Start of MATERIAL PROVIDED

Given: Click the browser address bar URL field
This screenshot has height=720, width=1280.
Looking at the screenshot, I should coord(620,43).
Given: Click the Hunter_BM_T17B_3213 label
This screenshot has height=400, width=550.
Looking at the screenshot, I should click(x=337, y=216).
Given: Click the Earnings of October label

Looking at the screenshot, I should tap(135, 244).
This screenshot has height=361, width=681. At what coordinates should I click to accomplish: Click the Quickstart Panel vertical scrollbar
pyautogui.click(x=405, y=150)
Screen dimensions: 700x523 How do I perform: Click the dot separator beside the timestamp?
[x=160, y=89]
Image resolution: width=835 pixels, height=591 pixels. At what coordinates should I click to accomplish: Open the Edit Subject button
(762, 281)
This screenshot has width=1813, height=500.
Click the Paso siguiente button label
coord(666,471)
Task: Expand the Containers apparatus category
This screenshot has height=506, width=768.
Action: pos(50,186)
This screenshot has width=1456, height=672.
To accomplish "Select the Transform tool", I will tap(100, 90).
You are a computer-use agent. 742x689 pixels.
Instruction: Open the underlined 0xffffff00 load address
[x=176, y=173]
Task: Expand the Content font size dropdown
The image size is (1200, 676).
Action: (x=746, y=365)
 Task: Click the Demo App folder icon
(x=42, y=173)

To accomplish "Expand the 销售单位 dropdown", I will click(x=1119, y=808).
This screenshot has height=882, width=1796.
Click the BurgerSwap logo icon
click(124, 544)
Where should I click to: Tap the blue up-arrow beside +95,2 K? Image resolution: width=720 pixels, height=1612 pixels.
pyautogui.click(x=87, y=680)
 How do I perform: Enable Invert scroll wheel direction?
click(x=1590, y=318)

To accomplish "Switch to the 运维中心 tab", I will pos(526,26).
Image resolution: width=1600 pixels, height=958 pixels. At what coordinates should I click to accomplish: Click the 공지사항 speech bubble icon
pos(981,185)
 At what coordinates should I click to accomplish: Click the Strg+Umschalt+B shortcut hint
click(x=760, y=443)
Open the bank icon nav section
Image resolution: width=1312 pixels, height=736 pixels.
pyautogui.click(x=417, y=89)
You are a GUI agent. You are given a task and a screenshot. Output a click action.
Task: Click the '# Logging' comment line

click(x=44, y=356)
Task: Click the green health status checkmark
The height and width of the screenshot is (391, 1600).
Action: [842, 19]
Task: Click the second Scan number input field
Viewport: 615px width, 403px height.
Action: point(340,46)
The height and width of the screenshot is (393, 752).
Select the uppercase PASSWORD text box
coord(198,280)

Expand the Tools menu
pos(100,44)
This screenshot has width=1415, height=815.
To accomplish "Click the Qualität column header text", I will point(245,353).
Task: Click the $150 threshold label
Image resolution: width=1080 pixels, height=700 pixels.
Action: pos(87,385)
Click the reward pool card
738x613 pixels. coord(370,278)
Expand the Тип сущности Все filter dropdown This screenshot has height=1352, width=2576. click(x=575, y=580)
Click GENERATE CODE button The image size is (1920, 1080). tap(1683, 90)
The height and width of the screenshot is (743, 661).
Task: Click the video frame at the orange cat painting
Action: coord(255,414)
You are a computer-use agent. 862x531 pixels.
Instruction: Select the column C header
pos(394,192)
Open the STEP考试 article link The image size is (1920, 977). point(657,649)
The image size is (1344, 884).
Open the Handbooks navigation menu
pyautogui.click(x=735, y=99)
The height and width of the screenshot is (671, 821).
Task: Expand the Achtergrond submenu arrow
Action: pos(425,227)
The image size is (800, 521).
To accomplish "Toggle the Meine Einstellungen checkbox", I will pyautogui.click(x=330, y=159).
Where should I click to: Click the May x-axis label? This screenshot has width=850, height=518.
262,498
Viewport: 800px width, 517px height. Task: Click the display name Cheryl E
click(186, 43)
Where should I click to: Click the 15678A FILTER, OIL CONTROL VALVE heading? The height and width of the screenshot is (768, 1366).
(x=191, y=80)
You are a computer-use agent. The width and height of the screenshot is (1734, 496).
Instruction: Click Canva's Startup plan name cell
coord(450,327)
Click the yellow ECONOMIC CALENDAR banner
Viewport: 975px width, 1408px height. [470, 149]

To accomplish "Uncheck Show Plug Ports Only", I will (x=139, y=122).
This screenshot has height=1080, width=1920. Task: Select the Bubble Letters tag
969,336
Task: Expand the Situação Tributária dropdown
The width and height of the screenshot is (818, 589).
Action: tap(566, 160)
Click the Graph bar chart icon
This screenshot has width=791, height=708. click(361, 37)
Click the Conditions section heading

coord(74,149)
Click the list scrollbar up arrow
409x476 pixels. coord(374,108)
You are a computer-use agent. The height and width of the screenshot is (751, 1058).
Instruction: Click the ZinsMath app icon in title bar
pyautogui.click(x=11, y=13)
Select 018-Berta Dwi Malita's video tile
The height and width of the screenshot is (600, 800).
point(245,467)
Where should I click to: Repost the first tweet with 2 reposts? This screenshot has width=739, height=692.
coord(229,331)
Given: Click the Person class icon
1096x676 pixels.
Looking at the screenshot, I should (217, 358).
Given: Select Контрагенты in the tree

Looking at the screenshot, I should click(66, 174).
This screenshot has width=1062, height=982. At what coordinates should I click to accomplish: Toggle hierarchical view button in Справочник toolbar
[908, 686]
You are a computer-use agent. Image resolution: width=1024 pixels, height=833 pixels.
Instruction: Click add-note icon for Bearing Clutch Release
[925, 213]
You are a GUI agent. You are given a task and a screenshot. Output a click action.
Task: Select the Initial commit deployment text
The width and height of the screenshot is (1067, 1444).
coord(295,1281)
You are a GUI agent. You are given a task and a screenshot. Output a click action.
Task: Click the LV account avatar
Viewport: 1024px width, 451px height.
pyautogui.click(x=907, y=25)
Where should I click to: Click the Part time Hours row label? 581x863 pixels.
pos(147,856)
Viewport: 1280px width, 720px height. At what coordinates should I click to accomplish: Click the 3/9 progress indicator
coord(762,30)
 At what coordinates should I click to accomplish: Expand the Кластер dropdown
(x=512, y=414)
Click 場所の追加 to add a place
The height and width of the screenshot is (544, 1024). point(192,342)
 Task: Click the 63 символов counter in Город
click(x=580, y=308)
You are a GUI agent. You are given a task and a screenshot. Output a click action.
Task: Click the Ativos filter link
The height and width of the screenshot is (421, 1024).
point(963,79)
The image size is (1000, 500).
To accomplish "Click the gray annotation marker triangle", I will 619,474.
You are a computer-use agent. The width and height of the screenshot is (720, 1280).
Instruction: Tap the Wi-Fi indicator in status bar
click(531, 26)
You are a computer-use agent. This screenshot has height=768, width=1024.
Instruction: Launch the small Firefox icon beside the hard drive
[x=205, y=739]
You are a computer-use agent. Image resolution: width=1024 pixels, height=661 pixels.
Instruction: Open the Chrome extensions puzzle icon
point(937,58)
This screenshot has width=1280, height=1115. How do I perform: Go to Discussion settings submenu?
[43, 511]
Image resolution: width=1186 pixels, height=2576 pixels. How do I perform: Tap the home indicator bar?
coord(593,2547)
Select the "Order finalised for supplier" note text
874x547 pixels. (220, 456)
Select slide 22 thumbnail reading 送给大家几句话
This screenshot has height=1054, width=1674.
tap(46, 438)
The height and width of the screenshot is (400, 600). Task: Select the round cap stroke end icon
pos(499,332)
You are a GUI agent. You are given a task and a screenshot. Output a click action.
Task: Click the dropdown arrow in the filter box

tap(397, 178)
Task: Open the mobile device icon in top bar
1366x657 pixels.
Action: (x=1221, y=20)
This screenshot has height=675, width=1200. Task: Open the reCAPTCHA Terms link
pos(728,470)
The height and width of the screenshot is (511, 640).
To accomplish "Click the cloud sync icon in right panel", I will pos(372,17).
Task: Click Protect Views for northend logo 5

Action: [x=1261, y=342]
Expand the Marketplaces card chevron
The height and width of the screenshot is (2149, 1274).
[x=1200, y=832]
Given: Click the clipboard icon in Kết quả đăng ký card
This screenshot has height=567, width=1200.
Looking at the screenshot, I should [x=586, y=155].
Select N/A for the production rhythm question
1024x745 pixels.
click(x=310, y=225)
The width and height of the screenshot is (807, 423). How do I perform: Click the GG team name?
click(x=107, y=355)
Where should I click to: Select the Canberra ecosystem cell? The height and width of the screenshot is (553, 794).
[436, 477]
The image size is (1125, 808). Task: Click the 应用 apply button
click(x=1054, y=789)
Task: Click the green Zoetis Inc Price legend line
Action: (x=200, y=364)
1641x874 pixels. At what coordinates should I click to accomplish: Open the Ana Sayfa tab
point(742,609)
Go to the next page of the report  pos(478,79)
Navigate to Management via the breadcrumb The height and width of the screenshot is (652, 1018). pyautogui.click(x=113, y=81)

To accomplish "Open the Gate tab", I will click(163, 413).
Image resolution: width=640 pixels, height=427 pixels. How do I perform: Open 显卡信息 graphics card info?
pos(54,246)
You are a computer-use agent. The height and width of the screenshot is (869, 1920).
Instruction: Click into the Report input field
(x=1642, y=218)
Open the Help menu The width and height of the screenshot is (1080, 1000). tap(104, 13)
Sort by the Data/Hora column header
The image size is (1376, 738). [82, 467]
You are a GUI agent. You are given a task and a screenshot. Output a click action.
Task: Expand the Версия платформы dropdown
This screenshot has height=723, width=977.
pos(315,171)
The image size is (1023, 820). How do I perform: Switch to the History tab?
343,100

End of MATERIAL PROVIDED

**TASK DETAILS:**
Look back at the entries above. Retype the line with "Expand the Тип", the line with "The image size is (1344, 884).", and all lines in between.

**SOLUTION TO THIS TASK:**
Expand the Тип сущности Все filter dropdown This screenshot has height=1352, width=2576. click(x=575, y=580)
Click GENERATE CODE button The image size is (1920, 1080). tap(1683, 90)
The height and width of the screenshot is (743, 661).
Task: Click the video frame at the orange cat painting
Action: coord(255,414)
You are a computer-use agent. 862x531 pixels.
Instruction: Select the column C header
pos(394,192)
Open the STEP考试 article link The image size is (1920, 977). point(657,649)
The image size is (1344, 884).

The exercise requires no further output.